--- start of Records to use ---

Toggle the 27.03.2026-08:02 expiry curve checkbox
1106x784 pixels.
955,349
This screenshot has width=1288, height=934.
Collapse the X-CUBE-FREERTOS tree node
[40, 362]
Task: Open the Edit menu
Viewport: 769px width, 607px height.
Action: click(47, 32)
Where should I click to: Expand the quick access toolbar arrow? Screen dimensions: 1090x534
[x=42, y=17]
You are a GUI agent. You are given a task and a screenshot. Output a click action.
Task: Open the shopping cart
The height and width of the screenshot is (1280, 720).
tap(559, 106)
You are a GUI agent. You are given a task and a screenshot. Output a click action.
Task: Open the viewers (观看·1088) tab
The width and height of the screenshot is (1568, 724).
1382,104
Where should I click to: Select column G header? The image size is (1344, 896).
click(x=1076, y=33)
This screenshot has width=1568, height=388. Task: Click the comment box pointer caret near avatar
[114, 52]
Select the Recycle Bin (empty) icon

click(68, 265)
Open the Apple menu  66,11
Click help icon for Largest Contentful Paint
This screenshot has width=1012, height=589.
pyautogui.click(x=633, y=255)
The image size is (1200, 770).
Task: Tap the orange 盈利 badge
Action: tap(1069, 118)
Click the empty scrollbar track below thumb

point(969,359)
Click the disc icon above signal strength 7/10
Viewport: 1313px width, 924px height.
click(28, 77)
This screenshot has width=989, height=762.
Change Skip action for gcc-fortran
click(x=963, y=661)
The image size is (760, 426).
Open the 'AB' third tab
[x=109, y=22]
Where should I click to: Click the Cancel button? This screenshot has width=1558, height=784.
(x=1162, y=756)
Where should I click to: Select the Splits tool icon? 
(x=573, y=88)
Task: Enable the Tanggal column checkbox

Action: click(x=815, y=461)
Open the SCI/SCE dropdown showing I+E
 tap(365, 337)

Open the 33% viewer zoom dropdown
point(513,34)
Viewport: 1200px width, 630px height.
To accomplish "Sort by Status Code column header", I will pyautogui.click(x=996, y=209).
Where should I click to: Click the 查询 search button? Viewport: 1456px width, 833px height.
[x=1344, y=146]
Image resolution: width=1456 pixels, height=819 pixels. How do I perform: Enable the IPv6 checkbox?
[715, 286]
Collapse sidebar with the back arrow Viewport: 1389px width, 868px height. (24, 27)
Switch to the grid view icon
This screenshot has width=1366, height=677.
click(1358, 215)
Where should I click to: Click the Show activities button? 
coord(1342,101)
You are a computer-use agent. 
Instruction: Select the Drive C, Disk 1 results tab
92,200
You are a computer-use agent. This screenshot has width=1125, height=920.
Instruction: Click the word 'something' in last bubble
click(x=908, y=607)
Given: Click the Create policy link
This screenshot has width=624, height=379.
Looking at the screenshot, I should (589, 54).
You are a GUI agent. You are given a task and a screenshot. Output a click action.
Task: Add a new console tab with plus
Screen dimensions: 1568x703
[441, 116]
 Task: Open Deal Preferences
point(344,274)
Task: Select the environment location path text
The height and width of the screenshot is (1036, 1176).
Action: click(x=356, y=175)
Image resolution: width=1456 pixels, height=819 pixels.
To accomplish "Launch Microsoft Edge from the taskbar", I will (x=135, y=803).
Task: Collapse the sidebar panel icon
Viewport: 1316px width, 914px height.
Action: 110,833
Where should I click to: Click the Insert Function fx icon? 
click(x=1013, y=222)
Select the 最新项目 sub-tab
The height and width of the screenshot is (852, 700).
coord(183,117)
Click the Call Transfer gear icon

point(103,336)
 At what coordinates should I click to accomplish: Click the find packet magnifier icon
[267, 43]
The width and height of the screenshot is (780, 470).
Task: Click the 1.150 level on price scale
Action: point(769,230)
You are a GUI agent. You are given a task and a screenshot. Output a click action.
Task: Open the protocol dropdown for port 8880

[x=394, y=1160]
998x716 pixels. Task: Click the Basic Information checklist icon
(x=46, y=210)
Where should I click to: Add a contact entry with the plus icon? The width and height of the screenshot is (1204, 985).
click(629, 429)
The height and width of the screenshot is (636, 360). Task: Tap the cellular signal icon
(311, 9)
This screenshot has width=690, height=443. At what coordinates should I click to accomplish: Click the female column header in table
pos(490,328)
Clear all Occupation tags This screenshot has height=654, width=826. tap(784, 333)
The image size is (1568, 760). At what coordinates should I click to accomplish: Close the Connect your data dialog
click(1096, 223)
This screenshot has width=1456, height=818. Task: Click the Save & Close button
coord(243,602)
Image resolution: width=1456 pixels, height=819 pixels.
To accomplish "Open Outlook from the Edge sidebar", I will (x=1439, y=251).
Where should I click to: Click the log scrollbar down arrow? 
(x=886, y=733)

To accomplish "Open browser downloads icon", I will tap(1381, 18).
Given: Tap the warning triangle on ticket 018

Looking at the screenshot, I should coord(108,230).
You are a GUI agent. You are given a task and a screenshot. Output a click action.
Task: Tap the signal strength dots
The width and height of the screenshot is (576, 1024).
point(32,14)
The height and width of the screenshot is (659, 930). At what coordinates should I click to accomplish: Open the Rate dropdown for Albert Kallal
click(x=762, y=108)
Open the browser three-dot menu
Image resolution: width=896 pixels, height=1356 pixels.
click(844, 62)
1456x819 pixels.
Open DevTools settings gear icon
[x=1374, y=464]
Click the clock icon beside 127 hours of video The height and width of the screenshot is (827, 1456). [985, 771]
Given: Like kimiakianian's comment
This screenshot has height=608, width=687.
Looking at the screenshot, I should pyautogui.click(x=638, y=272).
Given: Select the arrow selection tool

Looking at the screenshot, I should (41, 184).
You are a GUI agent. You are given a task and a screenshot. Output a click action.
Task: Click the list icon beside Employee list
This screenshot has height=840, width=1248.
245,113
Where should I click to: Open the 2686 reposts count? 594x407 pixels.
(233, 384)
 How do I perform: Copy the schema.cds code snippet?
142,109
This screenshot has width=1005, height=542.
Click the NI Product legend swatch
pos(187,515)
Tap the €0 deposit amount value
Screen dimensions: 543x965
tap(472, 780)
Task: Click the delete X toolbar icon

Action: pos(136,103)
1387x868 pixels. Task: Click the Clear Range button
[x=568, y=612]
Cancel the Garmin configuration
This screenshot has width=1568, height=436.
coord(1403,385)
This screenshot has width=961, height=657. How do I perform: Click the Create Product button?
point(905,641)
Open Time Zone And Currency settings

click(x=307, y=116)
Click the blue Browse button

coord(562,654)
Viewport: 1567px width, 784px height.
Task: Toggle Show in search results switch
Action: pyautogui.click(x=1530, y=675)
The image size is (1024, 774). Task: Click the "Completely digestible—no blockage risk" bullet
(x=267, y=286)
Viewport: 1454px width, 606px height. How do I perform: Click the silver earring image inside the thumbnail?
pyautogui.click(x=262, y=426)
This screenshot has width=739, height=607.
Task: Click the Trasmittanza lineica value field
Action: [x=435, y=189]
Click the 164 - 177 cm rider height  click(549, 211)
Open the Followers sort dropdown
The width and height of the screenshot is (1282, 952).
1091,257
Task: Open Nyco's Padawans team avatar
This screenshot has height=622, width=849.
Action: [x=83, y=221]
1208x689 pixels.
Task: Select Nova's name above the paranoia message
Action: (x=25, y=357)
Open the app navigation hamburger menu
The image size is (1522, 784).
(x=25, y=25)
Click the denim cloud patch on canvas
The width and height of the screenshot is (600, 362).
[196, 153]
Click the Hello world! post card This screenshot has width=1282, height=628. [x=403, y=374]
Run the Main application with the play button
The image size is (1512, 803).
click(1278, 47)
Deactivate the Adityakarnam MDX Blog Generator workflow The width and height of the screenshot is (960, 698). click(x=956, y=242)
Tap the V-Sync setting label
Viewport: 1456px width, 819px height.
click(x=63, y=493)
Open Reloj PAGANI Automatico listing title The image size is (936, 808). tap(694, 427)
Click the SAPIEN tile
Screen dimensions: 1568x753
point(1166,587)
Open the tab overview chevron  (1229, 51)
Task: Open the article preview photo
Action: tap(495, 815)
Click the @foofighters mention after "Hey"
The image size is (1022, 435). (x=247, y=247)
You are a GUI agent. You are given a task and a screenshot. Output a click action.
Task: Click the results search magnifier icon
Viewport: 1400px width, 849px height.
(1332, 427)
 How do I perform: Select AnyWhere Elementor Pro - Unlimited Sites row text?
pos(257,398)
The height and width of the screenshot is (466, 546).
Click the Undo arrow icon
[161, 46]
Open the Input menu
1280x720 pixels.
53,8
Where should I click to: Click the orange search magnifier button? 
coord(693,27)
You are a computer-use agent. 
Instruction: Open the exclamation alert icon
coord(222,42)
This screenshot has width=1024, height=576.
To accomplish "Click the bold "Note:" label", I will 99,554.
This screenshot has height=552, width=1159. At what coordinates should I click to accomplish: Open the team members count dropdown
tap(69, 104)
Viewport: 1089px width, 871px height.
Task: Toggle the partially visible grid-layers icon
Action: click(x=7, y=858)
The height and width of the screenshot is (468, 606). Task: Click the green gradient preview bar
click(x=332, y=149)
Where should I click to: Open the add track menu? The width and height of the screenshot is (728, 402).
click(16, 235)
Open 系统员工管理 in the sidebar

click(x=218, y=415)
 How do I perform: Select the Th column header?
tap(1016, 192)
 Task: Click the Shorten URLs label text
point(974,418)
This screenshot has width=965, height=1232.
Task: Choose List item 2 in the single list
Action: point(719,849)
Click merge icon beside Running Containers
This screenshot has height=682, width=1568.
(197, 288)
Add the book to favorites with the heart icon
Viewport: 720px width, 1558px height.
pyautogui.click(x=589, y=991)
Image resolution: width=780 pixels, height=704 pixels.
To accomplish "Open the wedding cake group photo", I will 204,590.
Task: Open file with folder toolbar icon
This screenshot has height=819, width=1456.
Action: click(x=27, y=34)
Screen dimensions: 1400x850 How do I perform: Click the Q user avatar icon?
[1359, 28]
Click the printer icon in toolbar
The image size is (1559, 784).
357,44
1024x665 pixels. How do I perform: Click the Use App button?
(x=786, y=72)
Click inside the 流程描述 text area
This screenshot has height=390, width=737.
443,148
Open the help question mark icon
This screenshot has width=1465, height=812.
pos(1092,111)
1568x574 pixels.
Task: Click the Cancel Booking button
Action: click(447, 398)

--- end of Records to use ---

## Prompt
How many lines in the items above contain the string "browser"? Case counts. Reply with the number alone.

## Correct output
2